● **Items from a dataset**
-- -- --

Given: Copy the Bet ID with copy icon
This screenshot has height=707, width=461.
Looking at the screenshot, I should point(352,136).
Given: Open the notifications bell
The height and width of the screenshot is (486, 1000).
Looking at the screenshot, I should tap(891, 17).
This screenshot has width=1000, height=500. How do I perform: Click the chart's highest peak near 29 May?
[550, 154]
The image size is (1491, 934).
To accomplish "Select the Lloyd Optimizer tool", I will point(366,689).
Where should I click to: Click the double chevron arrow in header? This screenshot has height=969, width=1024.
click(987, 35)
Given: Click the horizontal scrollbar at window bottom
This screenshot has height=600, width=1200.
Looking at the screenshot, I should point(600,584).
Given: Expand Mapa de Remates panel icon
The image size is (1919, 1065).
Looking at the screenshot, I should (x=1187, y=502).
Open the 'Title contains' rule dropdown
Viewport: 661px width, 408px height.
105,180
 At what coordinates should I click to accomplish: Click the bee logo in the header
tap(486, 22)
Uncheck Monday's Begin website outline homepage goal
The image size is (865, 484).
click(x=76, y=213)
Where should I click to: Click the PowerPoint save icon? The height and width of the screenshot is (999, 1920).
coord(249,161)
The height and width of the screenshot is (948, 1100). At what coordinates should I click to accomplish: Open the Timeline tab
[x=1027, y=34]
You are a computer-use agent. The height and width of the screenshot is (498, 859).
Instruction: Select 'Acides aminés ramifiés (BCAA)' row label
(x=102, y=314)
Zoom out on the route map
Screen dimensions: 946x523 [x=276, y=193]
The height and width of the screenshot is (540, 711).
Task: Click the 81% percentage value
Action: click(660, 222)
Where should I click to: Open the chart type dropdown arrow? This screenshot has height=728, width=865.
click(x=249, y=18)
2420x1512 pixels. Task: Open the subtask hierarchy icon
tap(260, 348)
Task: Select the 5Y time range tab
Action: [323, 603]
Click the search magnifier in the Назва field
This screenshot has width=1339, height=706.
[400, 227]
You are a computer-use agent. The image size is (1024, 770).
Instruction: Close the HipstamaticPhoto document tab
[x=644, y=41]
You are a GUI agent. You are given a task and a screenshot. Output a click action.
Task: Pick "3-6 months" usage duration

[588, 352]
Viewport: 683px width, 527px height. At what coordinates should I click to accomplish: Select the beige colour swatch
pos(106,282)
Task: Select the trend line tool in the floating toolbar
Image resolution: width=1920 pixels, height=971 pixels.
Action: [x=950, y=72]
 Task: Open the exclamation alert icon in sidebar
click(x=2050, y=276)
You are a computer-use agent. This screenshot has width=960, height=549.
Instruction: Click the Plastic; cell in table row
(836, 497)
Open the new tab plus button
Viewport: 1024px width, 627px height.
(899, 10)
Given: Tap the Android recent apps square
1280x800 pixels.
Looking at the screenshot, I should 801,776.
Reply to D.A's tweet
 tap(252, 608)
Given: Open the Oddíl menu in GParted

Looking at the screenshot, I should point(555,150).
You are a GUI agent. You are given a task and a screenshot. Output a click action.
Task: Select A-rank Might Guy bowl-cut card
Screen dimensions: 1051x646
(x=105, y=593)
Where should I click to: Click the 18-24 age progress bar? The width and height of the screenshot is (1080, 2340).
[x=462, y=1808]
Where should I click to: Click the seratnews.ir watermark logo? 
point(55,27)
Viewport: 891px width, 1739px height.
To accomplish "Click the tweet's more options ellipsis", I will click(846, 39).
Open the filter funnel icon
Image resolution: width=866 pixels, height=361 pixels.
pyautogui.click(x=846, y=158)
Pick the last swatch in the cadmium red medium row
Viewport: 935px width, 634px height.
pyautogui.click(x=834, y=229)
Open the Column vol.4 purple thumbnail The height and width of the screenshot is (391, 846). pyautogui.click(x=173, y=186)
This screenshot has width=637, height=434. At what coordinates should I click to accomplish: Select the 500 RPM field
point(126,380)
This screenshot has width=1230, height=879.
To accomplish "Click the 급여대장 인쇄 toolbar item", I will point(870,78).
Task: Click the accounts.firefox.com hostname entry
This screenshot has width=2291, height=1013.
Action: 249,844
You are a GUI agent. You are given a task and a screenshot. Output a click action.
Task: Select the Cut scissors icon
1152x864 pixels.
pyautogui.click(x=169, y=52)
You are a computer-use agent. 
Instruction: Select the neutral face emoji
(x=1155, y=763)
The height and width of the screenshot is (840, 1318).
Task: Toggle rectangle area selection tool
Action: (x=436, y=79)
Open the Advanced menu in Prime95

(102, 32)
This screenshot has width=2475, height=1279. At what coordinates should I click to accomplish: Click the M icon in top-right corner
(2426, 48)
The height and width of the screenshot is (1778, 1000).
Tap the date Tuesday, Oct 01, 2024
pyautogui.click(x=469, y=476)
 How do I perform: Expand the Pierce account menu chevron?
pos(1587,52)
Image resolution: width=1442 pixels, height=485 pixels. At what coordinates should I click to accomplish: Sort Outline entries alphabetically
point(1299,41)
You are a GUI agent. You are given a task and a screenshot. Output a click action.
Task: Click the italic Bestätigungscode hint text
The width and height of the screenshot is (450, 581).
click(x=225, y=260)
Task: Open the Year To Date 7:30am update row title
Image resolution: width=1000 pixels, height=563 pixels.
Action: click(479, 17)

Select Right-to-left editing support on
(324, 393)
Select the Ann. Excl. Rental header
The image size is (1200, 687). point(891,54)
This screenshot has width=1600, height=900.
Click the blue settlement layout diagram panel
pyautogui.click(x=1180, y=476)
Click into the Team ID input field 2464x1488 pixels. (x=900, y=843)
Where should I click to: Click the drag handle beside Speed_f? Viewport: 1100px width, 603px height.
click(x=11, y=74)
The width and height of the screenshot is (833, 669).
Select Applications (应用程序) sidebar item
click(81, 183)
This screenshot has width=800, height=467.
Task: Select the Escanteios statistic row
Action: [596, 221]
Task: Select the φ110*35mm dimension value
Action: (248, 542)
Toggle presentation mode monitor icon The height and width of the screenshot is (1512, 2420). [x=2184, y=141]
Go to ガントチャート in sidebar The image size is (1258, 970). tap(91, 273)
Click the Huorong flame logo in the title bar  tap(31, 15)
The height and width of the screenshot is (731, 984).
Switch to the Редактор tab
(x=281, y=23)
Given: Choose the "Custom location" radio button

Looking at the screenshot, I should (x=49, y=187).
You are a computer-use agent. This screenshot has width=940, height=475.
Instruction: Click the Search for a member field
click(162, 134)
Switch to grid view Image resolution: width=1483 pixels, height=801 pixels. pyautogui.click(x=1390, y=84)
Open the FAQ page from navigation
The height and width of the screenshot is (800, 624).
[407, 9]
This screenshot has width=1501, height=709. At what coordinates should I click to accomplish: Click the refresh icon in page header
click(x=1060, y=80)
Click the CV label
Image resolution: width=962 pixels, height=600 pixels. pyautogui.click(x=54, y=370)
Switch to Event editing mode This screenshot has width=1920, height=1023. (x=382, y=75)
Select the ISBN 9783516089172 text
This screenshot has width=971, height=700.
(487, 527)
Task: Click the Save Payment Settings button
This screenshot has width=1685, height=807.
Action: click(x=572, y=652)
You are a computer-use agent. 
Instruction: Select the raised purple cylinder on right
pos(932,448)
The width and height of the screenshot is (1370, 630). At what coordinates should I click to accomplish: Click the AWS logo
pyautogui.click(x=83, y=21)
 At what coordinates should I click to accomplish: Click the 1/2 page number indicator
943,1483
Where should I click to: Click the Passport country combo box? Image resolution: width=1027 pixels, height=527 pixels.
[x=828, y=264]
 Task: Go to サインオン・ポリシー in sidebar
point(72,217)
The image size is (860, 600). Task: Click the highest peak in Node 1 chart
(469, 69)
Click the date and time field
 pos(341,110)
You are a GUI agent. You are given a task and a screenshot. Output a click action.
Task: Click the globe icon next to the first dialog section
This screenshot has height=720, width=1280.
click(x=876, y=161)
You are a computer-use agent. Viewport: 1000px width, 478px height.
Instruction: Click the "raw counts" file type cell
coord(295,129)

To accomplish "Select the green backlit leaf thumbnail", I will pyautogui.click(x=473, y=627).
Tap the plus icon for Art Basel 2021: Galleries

-- -- --

● **What this task involves**
Return every line above that contains the word "highest", copying each one in full.

● **Complete response**
This screenshot has width=1000, height=500. How do I perform: Click the chart's highest peak near 29 May?
The image size is (860, 600). Task: Click the highest peak in Node 1 chart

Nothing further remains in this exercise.